(Exercise aim): Return, word for word, the lines of the listing below from the one with "This screenshot has width=1656, height=1031." through the one with "This screenshot has height=480, width=566.", and no other lines.

(Information supplied):
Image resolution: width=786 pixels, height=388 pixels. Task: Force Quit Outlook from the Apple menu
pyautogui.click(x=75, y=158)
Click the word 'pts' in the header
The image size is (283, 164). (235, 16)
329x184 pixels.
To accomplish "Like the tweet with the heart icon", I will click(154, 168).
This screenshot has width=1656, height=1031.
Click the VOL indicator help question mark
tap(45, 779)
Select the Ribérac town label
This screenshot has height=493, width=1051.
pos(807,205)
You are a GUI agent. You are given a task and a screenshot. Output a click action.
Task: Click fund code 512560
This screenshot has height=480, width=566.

==

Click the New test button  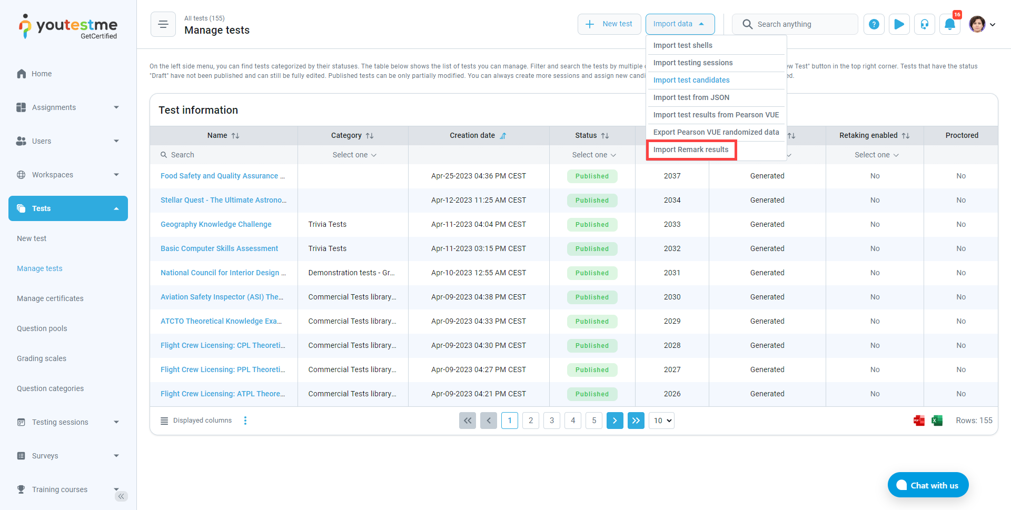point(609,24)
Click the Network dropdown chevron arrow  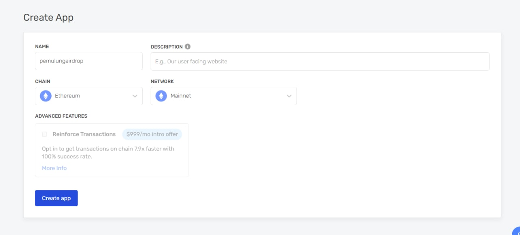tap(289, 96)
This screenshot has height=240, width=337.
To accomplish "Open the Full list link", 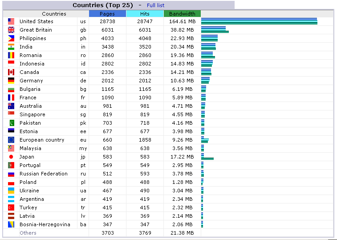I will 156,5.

(Answer):
This screenshot has width=1656, height=1031.
Click the VOL indicator help question mark
tap(45, 779)
Select the Ribérac town label
This screenshot has height=493, width=1051.
pos(807,205)
You are a GUI agent. You are given a task and a screenshot. Output a click action.
Task: Click fund code 512560
This screenshot has height=480, width=566.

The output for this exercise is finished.